Can You Notarize a Blank Document? Laws and Penalties
Notarizing a blank document is illegal and can cost a notary their commission, expose them to lawsuits, and even lead to criminal charges.
Notarizing a blank document is illegal and can cost a notary their commission, expose them to lawsuits, and even lead to criminal charges.
A notary public cannot notarize a blank or incomplete document. The entire point of notarization is to verify that a specific, identified person willingly signed a specific, completed document. Every state either prohibits notarizing incomplete records by statute or treats it as grounds for disciplinary action, and the Revised Uniform Law on Notarial Acts adopted across a growing number of states flatly bars a notary from performing any notarial act on a blank or incomplete record. If you need a document notarized and it has empty fields, those fields need to be dealt with before you sit down with a notary.
A notarized signature carries real weight. Courts, banks, title companies, and government agencies treat it as strong evidence that the signer actually agreed to what the document says. A blank space in a notarized document opens the door for someone to fill in terms after the fact and claim the signer agreed to them all along. Picture signing a vehicle title with the sale price left blank. Once that signature is notarized, a dishonest buyer could write in any amount and have a notarized document to back it up.
* * * * * * * * *
• **Request A**
According to the notarization passage, why is a blank space in a notarized document dangerous? Answer in one to three sentences.
• **Request B**
In the notarization passage, which law is named as flatly barring a notary from performing any notarial act on a blank or incomplete record?
• **Request C**
Write a continuation of the passage on notarizing blank documents, picking up after its final sentence.

Word and item position data
* * * * * * * * *
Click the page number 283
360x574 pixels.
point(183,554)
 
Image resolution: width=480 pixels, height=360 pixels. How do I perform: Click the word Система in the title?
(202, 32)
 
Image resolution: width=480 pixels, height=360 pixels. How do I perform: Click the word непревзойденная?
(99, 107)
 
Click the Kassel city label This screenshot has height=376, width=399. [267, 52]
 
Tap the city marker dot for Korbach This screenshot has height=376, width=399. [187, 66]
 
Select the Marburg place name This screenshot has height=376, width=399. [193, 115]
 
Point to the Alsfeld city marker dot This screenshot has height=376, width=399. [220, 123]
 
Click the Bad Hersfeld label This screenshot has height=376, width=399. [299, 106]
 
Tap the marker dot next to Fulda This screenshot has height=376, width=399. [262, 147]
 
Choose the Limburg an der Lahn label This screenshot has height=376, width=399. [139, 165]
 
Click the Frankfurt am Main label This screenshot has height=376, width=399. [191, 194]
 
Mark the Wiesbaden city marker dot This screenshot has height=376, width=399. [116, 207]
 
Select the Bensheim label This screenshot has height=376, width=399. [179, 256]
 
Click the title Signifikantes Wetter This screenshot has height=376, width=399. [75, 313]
* * * * * * * * *
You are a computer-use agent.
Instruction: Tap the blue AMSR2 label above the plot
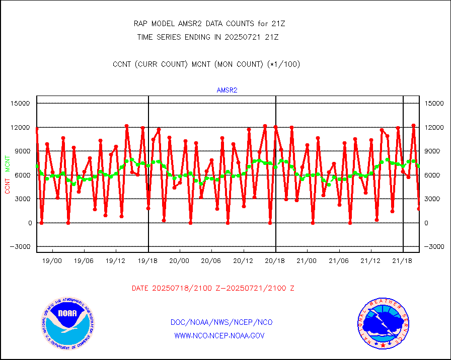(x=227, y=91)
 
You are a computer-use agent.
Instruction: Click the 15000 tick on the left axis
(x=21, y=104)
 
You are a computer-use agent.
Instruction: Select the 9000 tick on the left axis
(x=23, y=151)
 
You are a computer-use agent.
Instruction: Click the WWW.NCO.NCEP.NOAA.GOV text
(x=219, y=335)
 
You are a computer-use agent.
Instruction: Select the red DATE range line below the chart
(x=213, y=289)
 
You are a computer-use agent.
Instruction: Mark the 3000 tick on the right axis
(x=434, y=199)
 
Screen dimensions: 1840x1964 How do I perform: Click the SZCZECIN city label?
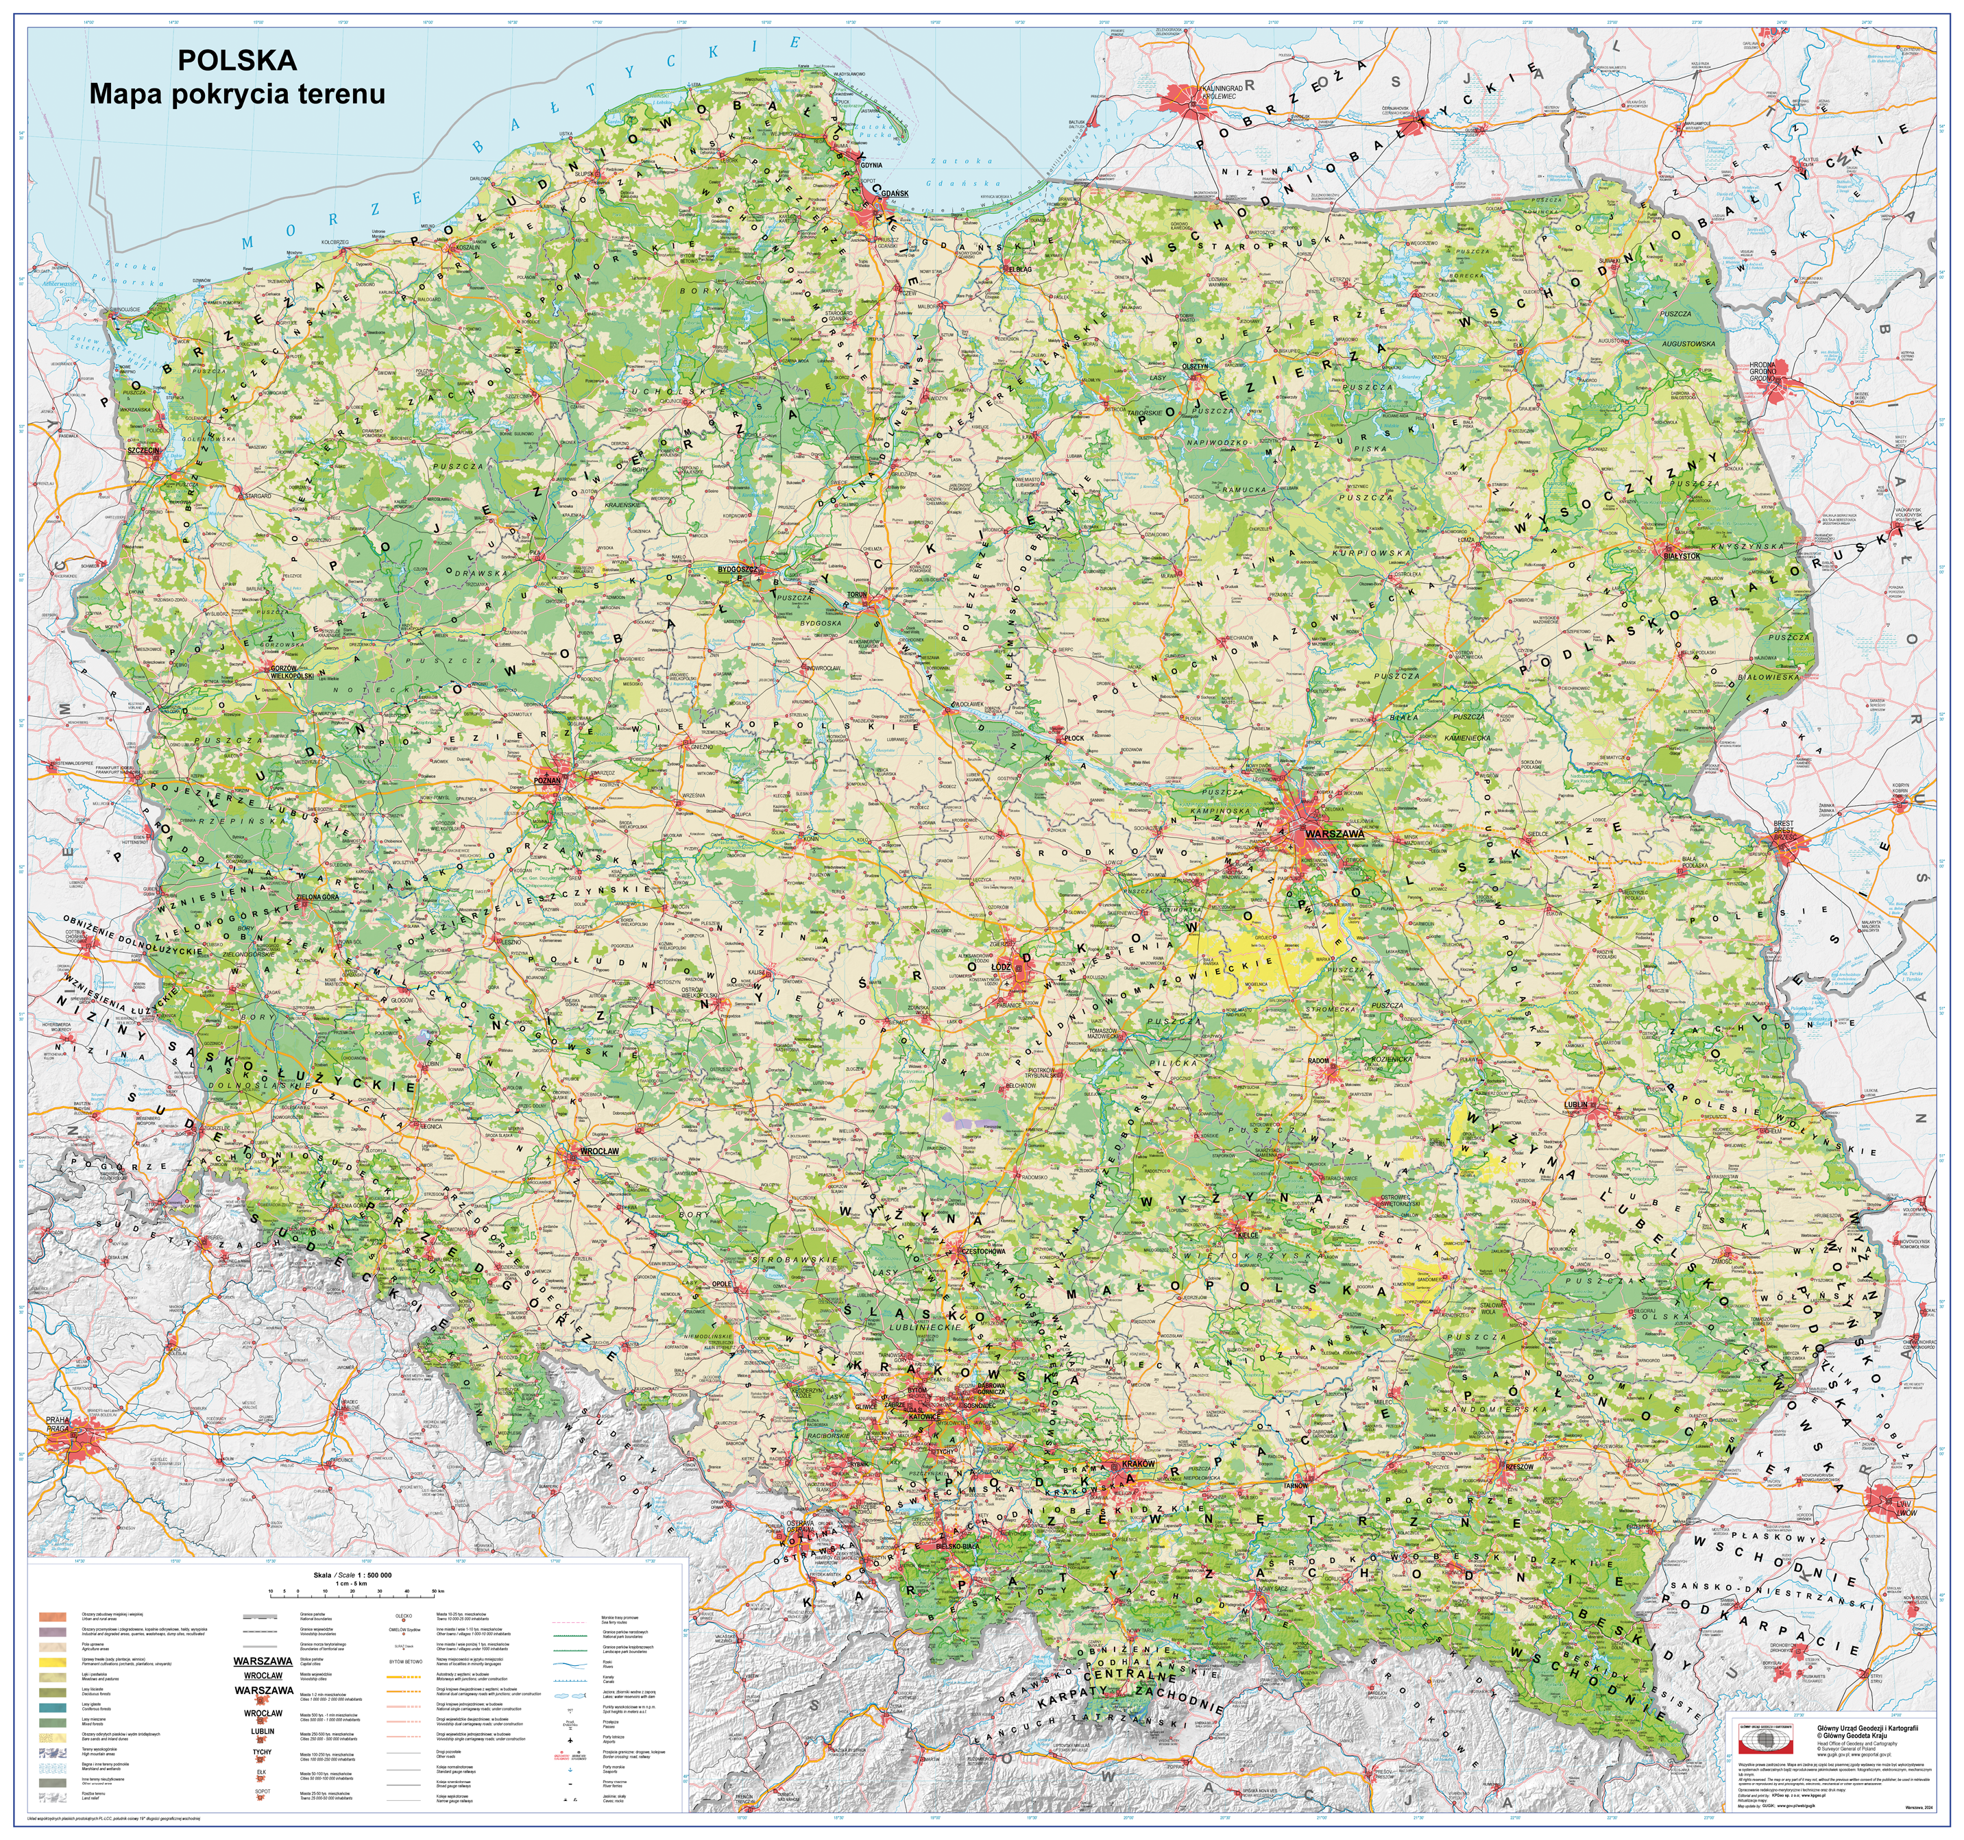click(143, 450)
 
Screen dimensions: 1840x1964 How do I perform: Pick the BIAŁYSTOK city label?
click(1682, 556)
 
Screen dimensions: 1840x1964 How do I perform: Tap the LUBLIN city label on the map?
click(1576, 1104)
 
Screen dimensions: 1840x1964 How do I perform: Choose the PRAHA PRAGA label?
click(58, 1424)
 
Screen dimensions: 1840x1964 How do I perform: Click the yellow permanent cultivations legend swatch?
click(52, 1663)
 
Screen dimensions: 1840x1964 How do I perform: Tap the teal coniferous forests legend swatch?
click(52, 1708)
* * * * * * * * *
• **Result A**
A notarized signature is treated as strong evidence that the signer agreed to what the document says. A blank space lets someone fill in terms after the fact and claim the signer agreed to them all along. For example, a dishonest buyer could write any amount into a notarized vehicle title left without a sale price.

• **Result B**
The Revised Uniform Law on Notarial Acts.

• **Result C**
The same risk applies to any document with missing material information: a loan amount, a property description, the name of a beneficiary, or the terms of a power of attorney. Notarizing a document with these gaps doesn’t just create a theoretical risk of fraud. It hands someone a ready-made tool for committing it. That’s why state notary laws and professional standards treat this as one of the clearest lines a notary cannot cross.
A document is incomplete when it has empty spaces in the main body where information clearly belongs. This includes blanks for names, dates, dollar amounts, property descriptions, or any other substantive terms. Missing pages count too. If a notary notices that a multi-page document has gaps in its page numbering or looks like it’s missing sections, that’s grounds for refusal just like a blank field.
One important exception: many official forms include boxed-off areas labeled “For Official Use Only,” “Reserved For Recorder Use Only,” or something similar. These sections are meant to be completed later by a government office or recording authority, not by the signer. A notary can proceed when the only blank spaces fall within these clearly marked sections.
Before performing any notarial act, a notary is expected to scan the document for completeness. This doesn’t mean the notary reads every word or evaluates whether the contract is a good deal for you. The notary’s job is limited: confirm the signer’s identity, confirm the signer is acting willingly, and confirm the document is complete on its face. A notary is not your lawyer and has no responsibility for the document’s legal effect or accuracy.
Where notaries get into trouble is confusing helpfulness with duty. If you hand a notary a document with blank fields, the notary cannot fill them in for you, suggest what to write, or advise you on how the document should be completed. Doing any of those things crosses into legal advice, which is the unauthorized practice of law for anyone who isn’t a licensed attorney. The notary’s only proper response is to refuse the notarization and tell you to complete the document yourself or consult the person who prepared it, an attorney, or whoever is receiving the document.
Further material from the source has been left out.